Friday, May 29, 2009

Strength Training..not just for the Off-Season

Like many cyclists/triathletes I LOVE the outdoors. If the weather is nice...I'm outside riding my bike. That is why in the Spring, Summer and Fall months you won't find me in a gym weight/strength training. Besides, with my outdoor training and racing schedule...I don't have any time for no stinkin' gym workouts. BIG MISTAKE! And, I think I just learned that the hard way with a bad aching that has me doubled over in pain at times lately...and seeing a Chiropractor 2x/week. Why is that a mistake? Because strength training should be a year-round activity for cyclists not just over the Winter months. When we cycle we really don't develop our back muscles, glutes (and legs) as effectively as we can from strength training. During the Winter months I worked my core at least 2-3x/week, now, I don't at all. Well, that's until now. From now on, I'm going to strengthen the core (back and abs) at least 2x/week with exercises. (email me if you want a list of core strength exercises for cyclists) I'm also going to add some weight training exercises that specifically work the cycling muscles of the legs. If you do the same, just be sure to use a relatively easy/light weight that you can do 3 x 10 reps of. In fact, most of the weight training exercises can be done with dumbbells and a Swiss Ball. And, it doesn't have to take much time either...instead of hourly Winter gym weight training only need to spend a 1/2 hr. in the gym during the summer months...because you're riding. Heck, you REALLY don't even need to go to the I said, you can train with dumbbells and a Swiss ball- in your home.

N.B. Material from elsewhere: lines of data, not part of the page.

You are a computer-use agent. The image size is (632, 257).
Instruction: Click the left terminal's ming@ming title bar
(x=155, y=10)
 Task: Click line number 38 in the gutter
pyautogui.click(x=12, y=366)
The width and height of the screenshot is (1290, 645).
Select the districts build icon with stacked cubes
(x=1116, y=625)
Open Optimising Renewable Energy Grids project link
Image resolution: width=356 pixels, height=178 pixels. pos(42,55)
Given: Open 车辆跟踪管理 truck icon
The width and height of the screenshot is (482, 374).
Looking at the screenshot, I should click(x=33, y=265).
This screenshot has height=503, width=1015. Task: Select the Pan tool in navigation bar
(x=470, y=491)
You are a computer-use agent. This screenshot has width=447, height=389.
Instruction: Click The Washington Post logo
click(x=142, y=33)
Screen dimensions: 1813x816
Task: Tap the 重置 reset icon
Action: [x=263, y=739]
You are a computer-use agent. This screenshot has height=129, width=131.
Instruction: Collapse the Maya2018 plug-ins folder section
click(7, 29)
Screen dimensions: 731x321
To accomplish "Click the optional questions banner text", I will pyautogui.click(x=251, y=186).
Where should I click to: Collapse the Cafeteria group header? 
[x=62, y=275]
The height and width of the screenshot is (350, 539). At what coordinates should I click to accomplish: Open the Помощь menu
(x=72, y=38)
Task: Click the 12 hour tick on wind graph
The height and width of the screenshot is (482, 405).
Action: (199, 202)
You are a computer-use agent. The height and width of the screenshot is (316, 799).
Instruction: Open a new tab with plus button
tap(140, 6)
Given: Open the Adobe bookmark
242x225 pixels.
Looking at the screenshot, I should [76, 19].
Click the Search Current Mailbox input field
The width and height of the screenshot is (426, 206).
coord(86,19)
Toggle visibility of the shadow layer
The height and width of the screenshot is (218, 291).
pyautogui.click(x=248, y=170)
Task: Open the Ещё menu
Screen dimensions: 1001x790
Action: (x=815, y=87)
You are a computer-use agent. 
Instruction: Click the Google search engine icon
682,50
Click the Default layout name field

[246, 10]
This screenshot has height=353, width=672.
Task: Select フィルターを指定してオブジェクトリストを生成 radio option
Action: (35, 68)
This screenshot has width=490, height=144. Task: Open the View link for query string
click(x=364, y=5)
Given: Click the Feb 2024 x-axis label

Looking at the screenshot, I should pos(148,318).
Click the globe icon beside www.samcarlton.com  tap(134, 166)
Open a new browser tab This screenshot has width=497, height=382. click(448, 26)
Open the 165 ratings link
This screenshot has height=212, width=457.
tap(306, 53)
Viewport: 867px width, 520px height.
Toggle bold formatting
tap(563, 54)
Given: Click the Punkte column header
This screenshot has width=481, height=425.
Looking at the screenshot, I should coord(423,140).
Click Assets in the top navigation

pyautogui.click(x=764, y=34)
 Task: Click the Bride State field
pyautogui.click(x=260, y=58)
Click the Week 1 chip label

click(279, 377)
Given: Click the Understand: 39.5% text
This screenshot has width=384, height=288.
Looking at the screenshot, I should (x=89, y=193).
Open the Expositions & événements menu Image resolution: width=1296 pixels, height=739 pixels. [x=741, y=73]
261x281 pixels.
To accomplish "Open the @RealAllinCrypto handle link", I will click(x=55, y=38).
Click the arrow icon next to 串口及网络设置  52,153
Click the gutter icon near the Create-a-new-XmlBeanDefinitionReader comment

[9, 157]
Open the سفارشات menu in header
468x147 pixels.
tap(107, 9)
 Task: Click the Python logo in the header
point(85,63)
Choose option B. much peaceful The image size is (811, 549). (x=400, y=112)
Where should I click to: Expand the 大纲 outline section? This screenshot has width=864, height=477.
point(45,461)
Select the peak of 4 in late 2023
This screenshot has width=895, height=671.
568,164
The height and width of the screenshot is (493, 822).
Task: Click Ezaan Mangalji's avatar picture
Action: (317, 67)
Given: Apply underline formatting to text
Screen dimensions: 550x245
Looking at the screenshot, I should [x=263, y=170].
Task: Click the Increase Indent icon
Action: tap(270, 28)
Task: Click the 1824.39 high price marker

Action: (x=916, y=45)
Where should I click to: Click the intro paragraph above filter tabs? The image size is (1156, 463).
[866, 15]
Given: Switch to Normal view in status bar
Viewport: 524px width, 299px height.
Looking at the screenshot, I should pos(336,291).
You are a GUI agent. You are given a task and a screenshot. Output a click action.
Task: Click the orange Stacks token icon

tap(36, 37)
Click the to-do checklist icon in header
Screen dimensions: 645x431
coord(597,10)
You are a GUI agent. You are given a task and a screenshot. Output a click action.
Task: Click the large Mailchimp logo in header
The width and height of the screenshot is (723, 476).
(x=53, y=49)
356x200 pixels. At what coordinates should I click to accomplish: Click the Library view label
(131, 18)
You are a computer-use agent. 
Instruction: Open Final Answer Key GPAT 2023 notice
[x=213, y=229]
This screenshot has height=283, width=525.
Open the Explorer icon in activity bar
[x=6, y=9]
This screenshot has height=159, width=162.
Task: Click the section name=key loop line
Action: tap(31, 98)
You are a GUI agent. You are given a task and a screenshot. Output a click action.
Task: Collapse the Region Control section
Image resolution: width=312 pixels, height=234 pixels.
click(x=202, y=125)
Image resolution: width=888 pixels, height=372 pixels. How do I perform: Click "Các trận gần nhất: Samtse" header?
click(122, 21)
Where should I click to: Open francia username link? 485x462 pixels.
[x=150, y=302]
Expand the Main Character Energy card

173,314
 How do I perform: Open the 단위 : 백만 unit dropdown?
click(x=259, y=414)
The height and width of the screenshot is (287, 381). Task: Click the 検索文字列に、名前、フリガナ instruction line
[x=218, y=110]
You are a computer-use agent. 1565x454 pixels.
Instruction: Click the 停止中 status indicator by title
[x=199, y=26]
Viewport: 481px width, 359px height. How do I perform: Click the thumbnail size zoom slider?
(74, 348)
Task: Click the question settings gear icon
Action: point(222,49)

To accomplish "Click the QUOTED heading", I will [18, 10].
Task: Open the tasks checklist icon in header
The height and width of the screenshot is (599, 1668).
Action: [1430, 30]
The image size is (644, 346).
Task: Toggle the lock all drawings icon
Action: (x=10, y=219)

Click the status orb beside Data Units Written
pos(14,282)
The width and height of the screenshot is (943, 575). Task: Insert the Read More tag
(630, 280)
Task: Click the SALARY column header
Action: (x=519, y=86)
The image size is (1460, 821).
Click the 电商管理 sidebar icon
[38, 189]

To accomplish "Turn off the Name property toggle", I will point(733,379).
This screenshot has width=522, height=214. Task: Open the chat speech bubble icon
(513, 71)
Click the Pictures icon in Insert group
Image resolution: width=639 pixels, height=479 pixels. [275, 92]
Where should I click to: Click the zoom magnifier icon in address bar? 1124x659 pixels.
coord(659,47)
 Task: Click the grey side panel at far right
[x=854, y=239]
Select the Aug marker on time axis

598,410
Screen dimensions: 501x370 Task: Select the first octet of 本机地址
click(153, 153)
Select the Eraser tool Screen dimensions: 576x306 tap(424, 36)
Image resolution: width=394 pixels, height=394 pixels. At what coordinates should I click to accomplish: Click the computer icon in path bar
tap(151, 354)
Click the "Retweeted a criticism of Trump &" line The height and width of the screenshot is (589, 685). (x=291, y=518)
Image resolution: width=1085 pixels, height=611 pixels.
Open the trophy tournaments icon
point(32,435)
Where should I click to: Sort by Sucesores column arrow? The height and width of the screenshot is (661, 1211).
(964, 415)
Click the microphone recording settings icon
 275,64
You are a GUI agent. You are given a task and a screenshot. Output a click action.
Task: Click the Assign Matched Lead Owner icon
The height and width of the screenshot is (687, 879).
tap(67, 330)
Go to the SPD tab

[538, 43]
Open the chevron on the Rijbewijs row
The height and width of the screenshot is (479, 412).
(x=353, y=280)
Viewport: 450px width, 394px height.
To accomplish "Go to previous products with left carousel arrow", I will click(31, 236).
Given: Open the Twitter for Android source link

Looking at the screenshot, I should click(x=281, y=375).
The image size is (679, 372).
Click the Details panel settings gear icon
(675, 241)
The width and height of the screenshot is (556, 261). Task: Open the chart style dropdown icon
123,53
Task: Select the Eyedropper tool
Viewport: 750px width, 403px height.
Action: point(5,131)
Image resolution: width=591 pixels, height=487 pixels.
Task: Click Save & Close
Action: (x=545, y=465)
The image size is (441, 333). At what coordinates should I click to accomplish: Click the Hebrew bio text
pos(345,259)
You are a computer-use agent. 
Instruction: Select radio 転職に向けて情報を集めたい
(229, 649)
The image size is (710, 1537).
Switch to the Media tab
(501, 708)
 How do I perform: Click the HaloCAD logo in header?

I seriously think if I had continued my Winter Strength Training Program (including core excercise work) into the Spring/Summer I wouldn't be having the back problems I'm having now. Even if I toned it down some...cutting the workout time in half. I really think the back problems are a result of going too hard lately on the bike..with relatively weak muscles..without adequate rest in-between. So make sure if you're going hard to get your rest too. Your muscles only get stronger during the rest periods.

Get in the gym and keep those muscles strong! NOW!